WORK ITEM A:
Write out the stretch of the entry on The Shift from "- Directed by: David" through "a night shift.".
WORK ITEM B:
Summarize the entry on The Shift in two sentences.

___ SUPPLIED TEXT

- Directed by: David Trumble
- Screenplay by: David Trumble; Matt Brothers;
- Story by: Greg Lock
- Produced by: David Trumble
- Starring: Greg Lock; Graham Hornsby;
- Release date: 15 April 2010;
- Running time: 15 minutes
- Country: United Kingdom
- Language: English
- Budget: £3,000

= The Shift (2010 film) =

The Shift is a short film directed by David Trumble, starring Greg Lock and Graham Hornsby. The film, written by David Trumble, Matt Brothers, and Greg Lock, focuses on a paramedic and Emergency Medical Technician (EMT) working for the London Ambulance Service on a night shift.

==Plot==
The protagonist Damon Yorke, played by Greg Lock is a young but highly valued and experienced London based paramedic. Damon is having some relationship problems with his girlfriend Clare and is being forced to attend couples counseling. Damon is advised to try phoning Clare just before she goes to bed, whilst he is on shift work, just to reassure her that he is okay and that he loves her. However, on the first night shift when he wants to try this new system he accidentally leaves his phone at home.

______
___ LISTED ENTRIES

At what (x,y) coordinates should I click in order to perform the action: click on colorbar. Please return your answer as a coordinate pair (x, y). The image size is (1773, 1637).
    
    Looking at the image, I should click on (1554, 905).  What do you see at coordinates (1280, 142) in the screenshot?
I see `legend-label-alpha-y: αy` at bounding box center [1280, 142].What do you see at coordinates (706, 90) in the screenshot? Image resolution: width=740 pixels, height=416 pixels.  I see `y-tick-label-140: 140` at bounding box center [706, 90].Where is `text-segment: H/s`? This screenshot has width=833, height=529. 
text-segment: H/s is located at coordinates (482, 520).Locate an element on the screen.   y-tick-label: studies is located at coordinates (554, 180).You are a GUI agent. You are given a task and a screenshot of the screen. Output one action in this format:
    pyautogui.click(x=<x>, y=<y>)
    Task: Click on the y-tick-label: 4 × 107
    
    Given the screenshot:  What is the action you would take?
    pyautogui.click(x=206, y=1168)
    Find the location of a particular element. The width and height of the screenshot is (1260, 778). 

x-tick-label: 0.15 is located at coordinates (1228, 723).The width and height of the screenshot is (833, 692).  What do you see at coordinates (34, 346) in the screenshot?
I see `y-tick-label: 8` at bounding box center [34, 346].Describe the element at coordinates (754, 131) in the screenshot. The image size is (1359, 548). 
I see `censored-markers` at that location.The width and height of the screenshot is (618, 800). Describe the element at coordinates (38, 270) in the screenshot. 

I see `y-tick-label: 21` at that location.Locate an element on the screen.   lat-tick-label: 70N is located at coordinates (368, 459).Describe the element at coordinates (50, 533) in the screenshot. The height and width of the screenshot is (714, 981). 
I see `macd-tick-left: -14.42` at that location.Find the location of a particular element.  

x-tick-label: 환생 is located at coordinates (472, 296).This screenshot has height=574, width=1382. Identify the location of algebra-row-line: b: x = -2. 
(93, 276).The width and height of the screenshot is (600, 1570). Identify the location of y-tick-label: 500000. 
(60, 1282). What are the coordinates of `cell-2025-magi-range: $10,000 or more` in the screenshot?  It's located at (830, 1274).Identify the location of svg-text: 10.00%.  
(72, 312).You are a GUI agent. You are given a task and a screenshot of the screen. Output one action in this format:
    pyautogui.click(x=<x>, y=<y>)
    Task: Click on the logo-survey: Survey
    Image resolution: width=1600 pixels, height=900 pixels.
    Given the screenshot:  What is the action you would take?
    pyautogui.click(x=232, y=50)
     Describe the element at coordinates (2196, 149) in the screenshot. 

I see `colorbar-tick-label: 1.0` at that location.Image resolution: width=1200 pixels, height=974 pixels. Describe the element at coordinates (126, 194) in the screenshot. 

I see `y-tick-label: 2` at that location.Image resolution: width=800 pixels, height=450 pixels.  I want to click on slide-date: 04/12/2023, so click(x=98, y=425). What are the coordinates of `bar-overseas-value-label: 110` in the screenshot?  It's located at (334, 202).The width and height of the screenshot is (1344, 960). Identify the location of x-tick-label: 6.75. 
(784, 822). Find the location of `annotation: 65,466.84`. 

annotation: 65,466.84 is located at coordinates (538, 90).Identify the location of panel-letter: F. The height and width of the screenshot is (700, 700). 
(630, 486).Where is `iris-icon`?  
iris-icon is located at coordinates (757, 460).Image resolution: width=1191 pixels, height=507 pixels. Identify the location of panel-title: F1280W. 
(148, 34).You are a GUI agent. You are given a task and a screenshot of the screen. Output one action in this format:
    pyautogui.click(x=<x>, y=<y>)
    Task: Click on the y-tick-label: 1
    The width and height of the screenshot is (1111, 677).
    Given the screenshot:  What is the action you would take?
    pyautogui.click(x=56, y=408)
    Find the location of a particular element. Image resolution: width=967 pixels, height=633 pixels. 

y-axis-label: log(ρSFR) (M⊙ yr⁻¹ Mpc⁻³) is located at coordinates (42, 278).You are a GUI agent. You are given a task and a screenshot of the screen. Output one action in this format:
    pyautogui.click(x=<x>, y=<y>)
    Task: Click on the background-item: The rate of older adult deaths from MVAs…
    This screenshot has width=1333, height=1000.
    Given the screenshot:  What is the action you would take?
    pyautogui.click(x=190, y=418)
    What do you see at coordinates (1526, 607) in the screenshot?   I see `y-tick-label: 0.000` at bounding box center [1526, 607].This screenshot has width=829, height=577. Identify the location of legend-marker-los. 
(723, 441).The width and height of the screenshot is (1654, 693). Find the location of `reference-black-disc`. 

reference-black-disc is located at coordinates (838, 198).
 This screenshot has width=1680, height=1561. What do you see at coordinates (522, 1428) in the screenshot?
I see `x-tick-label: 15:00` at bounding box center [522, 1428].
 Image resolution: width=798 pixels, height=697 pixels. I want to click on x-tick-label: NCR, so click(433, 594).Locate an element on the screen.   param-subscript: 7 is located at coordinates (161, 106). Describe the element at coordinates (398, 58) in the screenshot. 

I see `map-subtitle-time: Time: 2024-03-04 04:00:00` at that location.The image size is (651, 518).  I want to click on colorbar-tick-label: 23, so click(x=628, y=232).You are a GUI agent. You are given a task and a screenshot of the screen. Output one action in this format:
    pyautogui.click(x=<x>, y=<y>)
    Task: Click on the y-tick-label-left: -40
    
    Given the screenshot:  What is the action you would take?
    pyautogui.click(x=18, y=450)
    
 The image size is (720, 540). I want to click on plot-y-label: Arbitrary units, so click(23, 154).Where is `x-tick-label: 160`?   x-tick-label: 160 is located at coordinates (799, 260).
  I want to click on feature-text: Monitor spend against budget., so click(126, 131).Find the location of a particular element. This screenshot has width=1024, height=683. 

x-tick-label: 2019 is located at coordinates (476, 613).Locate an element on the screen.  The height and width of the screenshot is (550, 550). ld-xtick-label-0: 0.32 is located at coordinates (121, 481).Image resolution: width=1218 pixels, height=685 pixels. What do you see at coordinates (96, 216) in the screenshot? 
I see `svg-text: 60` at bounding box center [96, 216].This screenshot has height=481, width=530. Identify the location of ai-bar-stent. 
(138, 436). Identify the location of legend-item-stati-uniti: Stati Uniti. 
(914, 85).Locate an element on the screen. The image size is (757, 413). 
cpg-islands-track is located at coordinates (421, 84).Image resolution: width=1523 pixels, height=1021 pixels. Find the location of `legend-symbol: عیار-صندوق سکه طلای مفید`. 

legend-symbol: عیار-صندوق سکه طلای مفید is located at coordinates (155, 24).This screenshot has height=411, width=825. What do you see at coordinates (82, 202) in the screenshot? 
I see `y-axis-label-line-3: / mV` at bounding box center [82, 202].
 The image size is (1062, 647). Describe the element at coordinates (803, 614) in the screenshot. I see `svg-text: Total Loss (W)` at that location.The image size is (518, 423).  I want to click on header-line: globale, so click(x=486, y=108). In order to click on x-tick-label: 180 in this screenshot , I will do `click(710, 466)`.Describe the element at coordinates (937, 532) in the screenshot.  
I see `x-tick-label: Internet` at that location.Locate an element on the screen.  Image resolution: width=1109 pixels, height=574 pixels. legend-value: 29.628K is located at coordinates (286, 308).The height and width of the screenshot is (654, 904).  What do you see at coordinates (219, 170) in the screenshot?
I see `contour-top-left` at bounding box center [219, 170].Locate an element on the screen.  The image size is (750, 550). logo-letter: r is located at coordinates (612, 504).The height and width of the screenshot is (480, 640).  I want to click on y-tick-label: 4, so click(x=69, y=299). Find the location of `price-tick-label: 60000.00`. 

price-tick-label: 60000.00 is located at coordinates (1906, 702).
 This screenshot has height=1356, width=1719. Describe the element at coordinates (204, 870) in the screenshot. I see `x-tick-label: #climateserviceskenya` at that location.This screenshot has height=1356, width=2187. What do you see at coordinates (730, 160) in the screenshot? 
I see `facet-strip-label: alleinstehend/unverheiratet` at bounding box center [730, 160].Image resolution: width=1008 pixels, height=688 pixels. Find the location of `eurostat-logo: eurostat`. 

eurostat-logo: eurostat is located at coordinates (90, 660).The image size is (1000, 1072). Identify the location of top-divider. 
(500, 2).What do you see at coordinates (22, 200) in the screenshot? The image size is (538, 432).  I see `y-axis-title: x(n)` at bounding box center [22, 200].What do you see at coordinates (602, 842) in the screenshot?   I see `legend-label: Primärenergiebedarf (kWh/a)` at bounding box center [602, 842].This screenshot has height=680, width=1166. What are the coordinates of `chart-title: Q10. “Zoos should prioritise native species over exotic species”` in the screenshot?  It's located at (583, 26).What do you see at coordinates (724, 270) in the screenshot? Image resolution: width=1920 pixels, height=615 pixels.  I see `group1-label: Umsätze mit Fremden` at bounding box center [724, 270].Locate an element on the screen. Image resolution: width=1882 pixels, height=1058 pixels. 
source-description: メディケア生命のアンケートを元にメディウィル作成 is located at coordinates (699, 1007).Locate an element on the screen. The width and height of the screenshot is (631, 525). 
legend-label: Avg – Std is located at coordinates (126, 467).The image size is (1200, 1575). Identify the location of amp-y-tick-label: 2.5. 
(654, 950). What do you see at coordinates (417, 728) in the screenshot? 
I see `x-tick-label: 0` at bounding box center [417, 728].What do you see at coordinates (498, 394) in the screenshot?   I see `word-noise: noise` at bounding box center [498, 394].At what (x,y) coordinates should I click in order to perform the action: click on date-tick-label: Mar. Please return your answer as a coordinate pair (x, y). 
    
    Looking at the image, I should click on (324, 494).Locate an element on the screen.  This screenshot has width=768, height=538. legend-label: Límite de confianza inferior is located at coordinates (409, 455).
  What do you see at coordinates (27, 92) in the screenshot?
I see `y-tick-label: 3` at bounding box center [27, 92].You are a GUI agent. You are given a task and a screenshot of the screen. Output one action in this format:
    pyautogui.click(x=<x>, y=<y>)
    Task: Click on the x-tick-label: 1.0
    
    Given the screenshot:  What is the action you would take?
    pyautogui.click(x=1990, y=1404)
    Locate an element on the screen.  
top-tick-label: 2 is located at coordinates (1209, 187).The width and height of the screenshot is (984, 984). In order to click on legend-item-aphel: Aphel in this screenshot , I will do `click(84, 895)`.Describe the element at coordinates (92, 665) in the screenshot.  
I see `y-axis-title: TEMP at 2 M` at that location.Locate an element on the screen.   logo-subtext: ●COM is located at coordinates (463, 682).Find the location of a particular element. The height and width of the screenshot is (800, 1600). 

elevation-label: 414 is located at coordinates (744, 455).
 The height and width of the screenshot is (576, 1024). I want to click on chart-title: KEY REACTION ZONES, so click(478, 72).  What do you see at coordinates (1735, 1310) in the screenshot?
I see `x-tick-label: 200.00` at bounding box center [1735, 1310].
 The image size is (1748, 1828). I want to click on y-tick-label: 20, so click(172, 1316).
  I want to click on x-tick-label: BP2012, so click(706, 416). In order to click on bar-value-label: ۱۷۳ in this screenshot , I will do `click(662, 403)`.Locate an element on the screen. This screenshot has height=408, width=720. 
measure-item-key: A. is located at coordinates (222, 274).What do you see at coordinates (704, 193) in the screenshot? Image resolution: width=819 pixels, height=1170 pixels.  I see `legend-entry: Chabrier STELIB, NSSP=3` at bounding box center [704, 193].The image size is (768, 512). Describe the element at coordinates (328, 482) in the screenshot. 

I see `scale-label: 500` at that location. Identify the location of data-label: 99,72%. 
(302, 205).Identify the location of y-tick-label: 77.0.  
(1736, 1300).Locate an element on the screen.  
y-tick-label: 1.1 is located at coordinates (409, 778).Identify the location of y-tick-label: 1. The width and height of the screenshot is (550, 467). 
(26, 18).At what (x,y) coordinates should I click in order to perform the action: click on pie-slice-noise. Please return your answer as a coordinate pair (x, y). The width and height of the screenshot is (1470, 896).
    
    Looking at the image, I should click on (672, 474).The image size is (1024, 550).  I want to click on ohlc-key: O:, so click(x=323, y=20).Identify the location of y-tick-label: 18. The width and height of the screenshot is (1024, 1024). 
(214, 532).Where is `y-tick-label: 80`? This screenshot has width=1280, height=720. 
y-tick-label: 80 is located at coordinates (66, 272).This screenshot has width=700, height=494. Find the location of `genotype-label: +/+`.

______

WORKED SOLUTION A:
- Directed by: David Trumble
- Screenplay by: David Trumble; Matt Brothers;
- Story by: Greg Lock
- Produced by: David Trumble
- Starring: Greg Lock; Graham Hornsby;
- Release date: 15 April 2010;
- Running time: 15 minutes
- Country: United Kingdom
- Language: English
- Budget: £3,000

= The Shift (2010 film) =

The Shift is a short film directed by David Trumble, starring Greg Lock and Graham Hornsby. The film, written by David Trumble, Matt Brothers, and Greg Lock, focuses on a paramedic and Emergency Medical Technician (EMT) working for the London Ambulance Service on a night shift.

WORKED SOLUTION B:
The Shift is a 15-minute British short film released in 2010, directed by David Trumble and starring Greg Lock and Graham Hornsby, about a paramedic and an Emergency Medical Technician on a night shift with the London Ambulance Service. Its protagonist, the young paramedic Damon Yorke, is advised to phone his girlfriend Clare before she goes to bed while he works shifts, but on the first night he means to try this he leaves his phone at home.